--- Data to examine Enclosed Below ---

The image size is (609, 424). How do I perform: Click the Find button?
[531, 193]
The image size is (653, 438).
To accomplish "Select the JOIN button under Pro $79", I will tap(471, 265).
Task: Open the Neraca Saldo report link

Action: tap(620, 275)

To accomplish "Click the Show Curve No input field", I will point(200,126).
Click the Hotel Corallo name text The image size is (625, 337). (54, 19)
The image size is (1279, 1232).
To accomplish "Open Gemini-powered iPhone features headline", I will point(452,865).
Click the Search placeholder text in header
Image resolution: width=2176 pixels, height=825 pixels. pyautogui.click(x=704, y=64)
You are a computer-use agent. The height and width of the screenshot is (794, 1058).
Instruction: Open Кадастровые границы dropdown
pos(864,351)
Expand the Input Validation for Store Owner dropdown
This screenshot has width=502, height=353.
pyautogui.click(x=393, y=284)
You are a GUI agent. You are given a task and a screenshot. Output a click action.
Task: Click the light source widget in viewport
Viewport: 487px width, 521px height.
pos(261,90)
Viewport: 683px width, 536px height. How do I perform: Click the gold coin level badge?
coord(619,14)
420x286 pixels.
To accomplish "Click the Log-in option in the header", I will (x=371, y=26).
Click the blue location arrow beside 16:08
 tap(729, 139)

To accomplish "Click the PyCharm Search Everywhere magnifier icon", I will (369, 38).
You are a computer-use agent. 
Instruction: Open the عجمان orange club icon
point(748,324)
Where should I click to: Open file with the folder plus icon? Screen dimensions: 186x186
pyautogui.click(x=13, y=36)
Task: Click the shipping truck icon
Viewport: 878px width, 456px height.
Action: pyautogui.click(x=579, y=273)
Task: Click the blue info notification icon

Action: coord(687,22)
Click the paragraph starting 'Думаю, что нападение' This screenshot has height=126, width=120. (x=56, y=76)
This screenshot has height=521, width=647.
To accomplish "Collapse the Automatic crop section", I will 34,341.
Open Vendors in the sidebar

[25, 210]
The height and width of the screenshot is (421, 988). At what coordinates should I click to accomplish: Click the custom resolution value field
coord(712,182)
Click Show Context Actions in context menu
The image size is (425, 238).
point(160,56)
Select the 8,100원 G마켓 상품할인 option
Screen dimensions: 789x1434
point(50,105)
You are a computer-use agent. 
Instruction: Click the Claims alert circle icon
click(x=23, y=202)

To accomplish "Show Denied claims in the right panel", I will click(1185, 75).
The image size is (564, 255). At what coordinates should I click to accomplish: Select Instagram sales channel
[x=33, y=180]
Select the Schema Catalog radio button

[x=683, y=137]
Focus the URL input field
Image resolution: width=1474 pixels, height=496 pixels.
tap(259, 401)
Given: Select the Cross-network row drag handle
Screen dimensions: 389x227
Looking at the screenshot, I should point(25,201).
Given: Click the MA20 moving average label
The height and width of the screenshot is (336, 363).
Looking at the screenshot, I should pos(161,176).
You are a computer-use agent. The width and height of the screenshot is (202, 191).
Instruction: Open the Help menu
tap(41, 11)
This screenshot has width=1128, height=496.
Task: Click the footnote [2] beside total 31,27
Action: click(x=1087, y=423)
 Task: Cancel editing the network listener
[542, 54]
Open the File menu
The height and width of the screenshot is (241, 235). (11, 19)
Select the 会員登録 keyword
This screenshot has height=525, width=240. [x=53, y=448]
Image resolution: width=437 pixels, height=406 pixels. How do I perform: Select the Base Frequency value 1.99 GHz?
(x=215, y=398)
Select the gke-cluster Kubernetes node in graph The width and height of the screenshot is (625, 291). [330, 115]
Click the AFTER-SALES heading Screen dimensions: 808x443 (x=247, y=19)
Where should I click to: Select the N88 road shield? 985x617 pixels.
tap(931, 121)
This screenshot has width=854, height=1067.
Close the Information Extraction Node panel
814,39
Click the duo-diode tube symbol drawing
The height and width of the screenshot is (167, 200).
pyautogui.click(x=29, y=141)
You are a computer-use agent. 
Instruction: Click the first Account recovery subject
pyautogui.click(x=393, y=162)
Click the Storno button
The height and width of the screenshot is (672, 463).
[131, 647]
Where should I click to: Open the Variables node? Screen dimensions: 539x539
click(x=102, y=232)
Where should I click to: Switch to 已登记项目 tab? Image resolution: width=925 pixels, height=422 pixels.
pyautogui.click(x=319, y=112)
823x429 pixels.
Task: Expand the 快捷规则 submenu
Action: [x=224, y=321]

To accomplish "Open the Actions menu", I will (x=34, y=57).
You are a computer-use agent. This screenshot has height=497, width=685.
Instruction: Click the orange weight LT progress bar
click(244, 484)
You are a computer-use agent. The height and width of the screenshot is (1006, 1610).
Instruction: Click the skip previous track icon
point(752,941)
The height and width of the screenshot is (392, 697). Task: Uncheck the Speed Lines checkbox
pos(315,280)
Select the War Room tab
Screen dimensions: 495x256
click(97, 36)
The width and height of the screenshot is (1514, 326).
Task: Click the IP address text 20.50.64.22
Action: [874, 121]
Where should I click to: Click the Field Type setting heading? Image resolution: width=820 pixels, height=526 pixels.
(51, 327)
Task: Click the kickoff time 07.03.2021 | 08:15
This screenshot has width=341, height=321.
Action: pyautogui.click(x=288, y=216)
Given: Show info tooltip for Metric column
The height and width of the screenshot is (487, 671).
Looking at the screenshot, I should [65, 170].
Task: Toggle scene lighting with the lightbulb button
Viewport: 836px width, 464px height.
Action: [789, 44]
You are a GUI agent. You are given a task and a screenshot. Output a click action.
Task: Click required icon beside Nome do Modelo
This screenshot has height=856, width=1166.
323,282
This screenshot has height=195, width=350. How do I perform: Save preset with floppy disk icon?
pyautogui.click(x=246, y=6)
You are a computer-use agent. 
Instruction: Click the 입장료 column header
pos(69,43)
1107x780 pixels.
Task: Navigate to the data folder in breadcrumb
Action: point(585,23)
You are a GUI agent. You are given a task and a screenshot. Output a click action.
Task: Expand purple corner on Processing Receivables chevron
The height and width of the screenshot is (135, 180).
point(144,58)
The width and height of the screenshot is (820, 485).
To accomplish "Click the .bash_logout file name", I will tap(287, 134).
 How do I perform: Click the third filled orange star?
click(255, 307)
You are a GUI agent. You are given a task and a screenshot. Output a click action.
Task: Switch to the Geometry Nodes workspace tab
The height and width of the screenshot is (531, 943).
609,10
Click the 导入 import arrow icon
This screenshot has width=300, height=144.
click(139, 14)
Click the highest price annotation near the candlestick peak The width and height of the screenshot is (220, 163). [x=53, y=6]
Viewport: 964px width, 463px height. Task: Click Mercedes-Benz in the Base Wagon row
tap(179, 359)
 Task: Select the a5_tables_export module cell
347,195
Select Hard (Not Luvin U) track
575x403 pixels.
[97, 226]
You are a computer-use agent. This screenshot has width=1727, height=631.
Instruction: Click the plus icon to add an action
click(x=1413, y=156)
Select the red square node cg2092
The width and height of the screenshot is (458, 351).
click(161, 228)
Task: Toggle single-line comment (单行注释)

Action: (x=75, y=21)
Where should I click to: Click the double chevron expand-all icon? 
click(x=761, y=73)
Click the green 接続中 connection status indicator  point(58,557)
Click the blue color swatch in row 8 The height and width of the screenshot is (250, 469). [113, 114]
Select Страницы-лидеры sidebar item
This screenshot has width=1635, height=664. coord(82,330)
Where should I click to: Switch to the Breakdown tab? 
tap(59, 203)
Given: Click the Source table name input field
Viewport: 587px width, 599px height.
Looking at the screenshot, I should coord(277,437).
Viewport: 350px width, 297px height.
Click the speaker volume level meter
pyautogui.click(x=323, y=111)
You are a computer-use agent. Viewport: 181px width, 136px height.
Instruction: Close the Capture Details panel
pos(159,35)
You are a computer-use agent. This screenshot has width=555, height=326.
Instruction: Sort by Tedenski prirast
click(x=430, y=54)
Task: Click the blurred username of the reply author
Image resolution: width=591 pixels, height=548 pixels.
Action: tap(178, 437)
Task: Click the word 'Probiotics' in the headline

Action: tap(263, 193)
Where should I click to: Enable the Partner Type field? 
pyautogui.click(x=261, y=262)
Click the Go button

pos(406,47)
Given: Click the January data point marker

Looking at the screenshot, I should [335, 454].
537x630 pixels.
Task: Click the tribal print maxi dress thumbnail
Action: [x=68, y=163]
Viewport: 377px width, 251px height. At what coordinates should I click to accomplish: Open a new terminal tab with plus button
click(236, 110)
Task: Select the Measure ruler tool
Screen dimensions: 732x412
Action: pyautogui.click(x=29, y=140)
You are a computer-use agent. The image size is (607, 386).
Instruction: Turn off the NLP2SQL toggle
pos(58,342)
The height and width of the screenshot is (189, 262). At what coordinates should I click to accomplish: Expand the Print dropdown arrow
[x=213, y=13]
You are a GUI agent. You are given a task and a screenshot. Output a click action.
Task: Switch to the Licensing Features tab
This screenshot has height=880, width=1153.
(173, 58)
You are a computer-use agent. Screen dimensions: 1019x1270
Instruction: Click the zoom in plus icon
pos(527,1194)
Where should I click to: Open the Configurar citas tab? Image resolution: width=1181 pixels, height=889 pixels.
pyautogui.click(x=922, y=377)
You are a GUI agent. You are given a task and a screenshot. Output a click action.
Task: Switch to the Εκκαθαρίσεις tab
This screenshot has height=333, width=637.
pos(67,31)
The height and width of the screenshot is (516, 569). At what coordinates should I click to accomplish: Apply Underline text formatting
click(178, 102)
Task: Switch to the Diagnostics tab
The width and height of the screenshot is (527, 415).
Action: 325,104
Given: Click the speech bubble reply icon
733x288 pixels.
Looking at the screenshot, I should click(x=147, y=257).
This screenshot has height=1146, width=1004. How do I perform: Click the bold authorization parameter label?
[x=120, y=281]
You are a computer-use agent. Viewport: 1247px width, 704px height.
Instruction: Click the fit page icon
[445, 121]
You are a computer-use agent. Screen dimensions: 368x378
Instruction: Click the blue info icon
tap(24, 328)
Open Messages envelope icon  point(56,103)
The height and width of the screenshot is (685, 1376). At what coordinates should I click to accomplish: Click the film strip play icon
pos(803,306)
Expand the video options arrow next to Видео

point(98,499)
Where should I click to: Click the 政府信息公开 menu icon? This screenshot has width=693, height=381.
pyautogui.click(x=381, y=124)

--- End of Enclosed Data to examine ---

- Work to be completed: All lines of the material that contain the string "reply" are to be copied.

- Response to this exercise:
Task: Click the blurred username of the reply author
Given: Click the speech bubble reply icon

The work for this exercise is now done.